● **Problem statement**: Reproduce everything from the line containing "You are a GUI" down to the end of the rows below, leaving out the pictures.

Coordinate data for items:
==*==

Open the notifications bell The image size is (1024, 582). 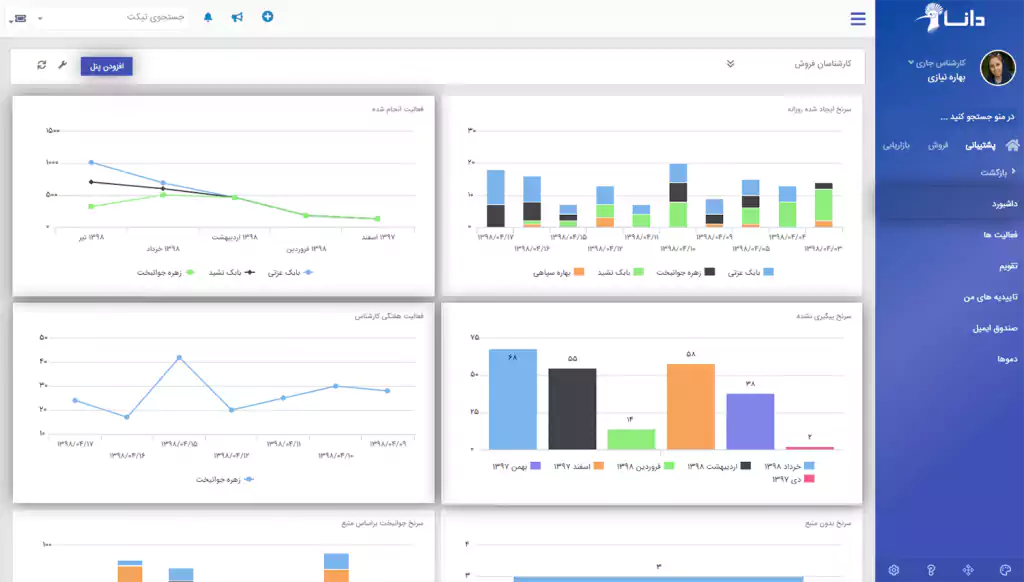[208, 16]
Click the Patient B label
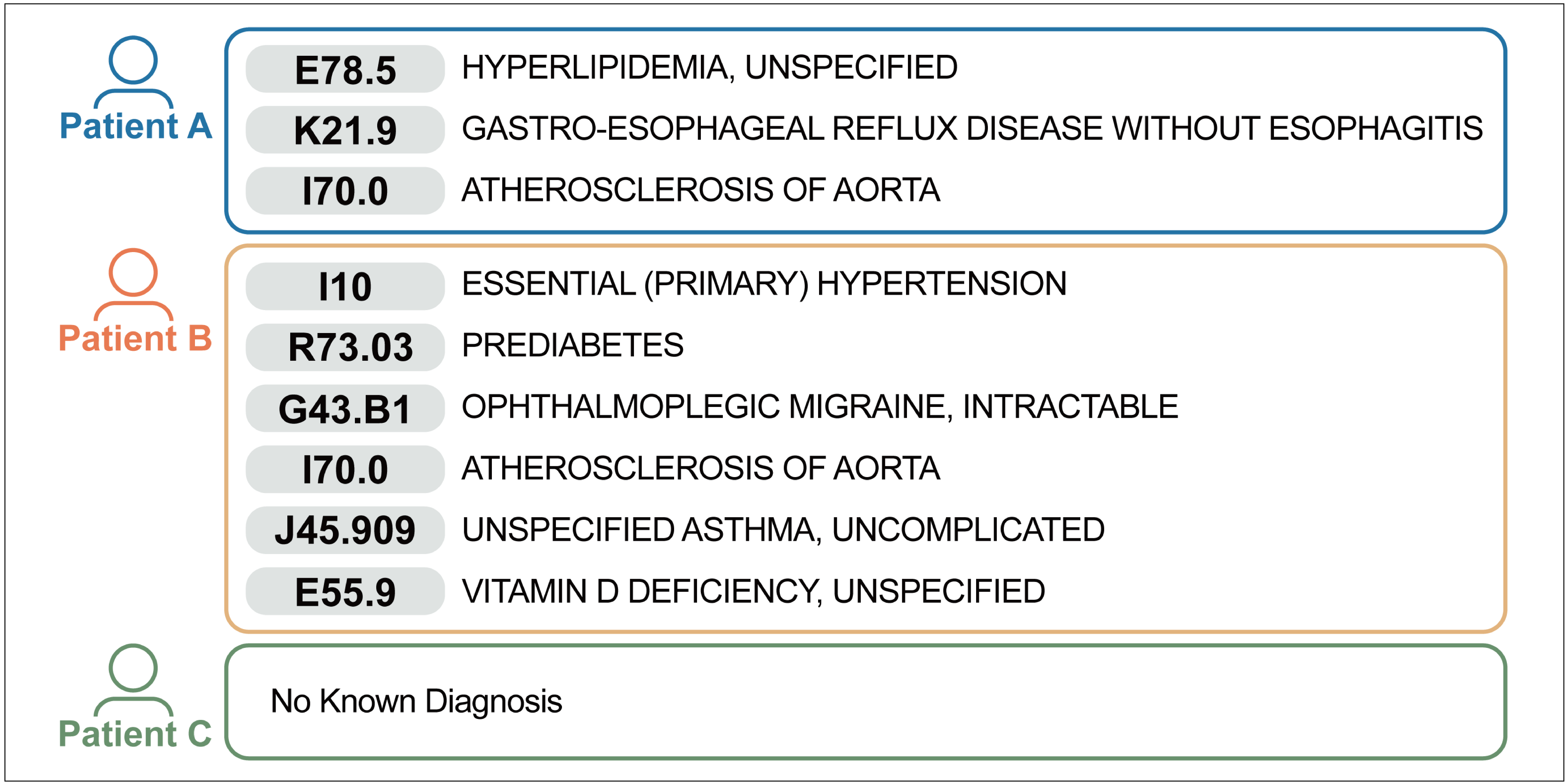1568x783 pixels. pyautogui.click(x=135, y=338)
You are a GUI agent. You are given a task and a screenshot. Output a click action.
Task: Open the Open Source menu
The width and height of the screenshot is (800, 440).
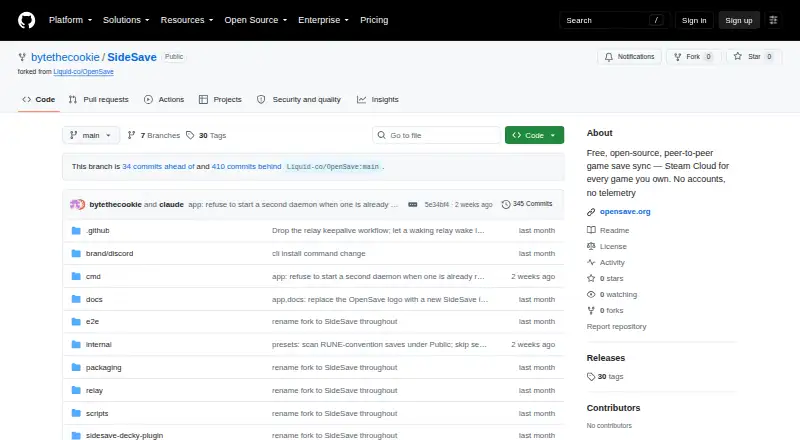[256, 20]
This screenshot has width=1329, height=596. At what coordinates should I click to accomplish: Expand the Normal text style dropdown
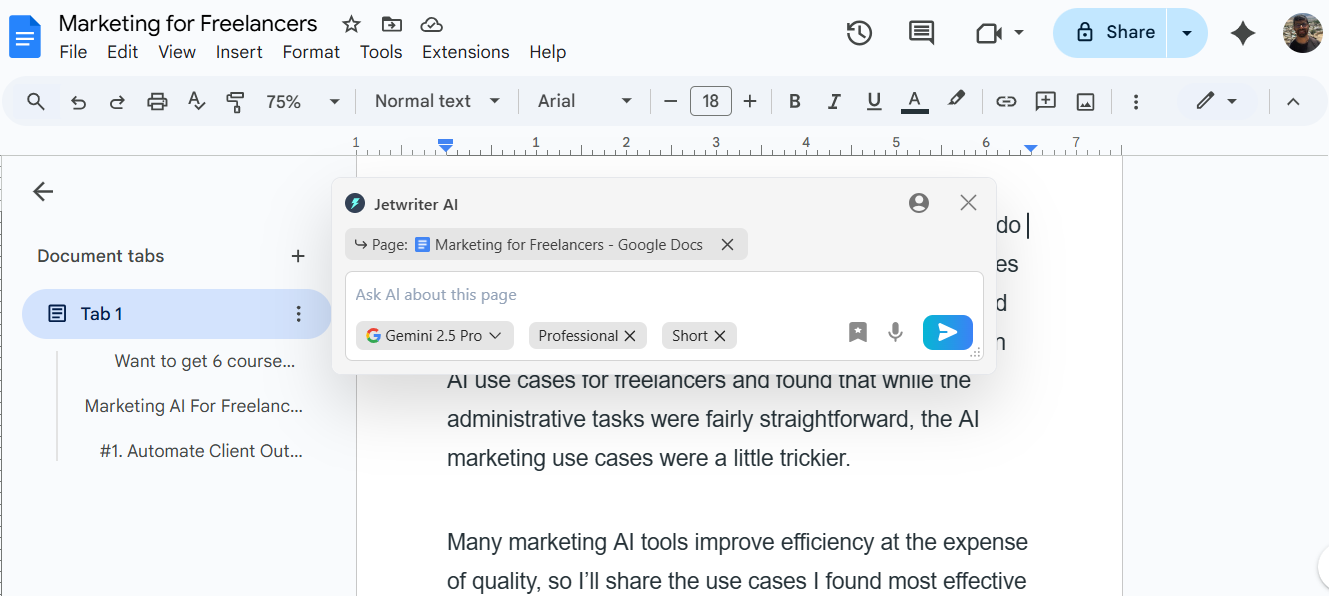click(437, 101)
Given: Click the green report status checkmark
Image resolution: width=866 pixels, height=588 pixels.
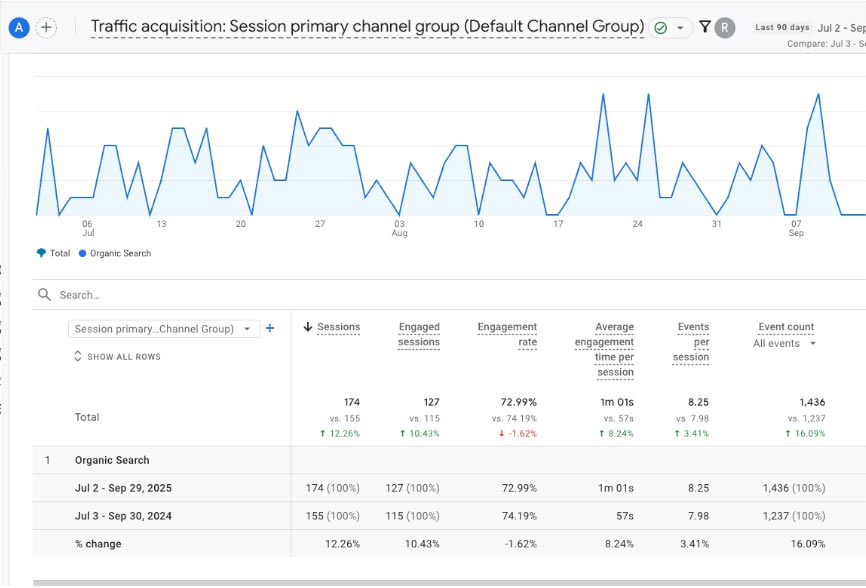Looking at the screenshot, I should click(x=660, y=28).
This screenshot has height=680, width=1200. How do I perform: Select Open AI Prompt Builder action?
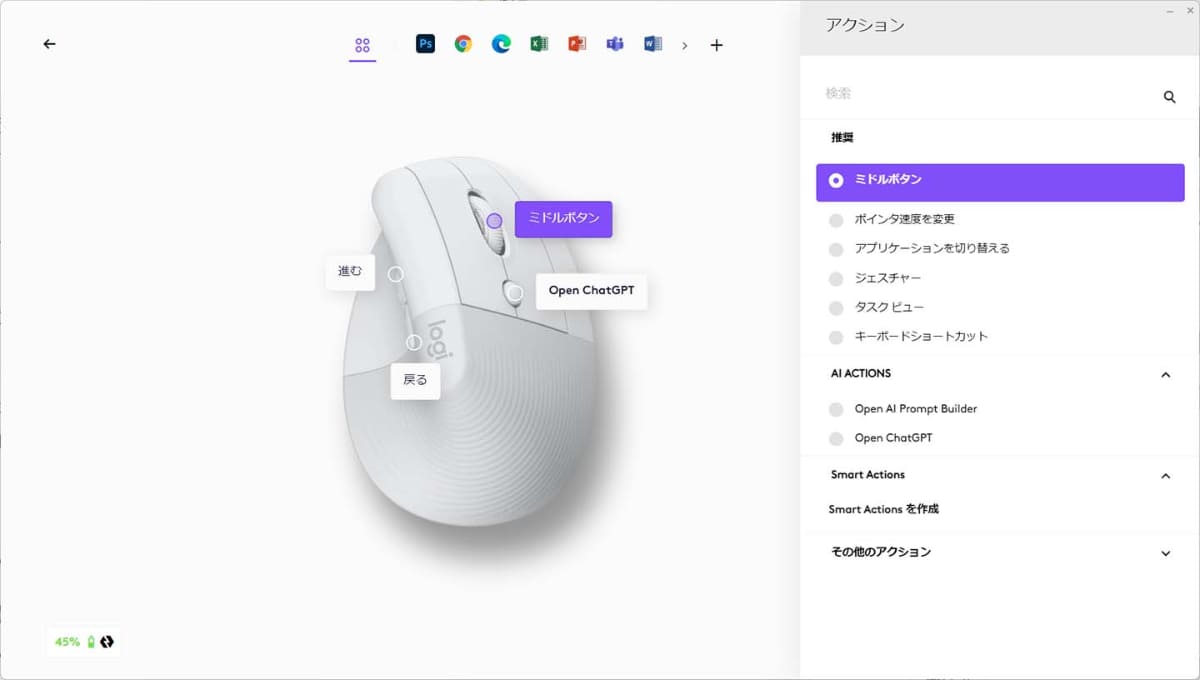coord(917,409)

==*==

● **Result of this task**:
You are a GUI agent. You are given a task and a screenshot. Output a click action.
Task: Open the Open Source menu
The width and height of the screenshot is (800, 440).
[256, 20]
This screenshot has width=1329, height=596. At what coordinates should I click to accomplish: Expand the Normal text style dropdown
click(437, 101)
Given: Click the green report status checkmark
Image resolution: width=866 pixels, height=588 pixels.
Looking at the screenshot, I should click(x=660, y=28).
This screenshot has height=680, width=1200. How do I perform: Select Open AI Prompt Builder action?
coord(917,409)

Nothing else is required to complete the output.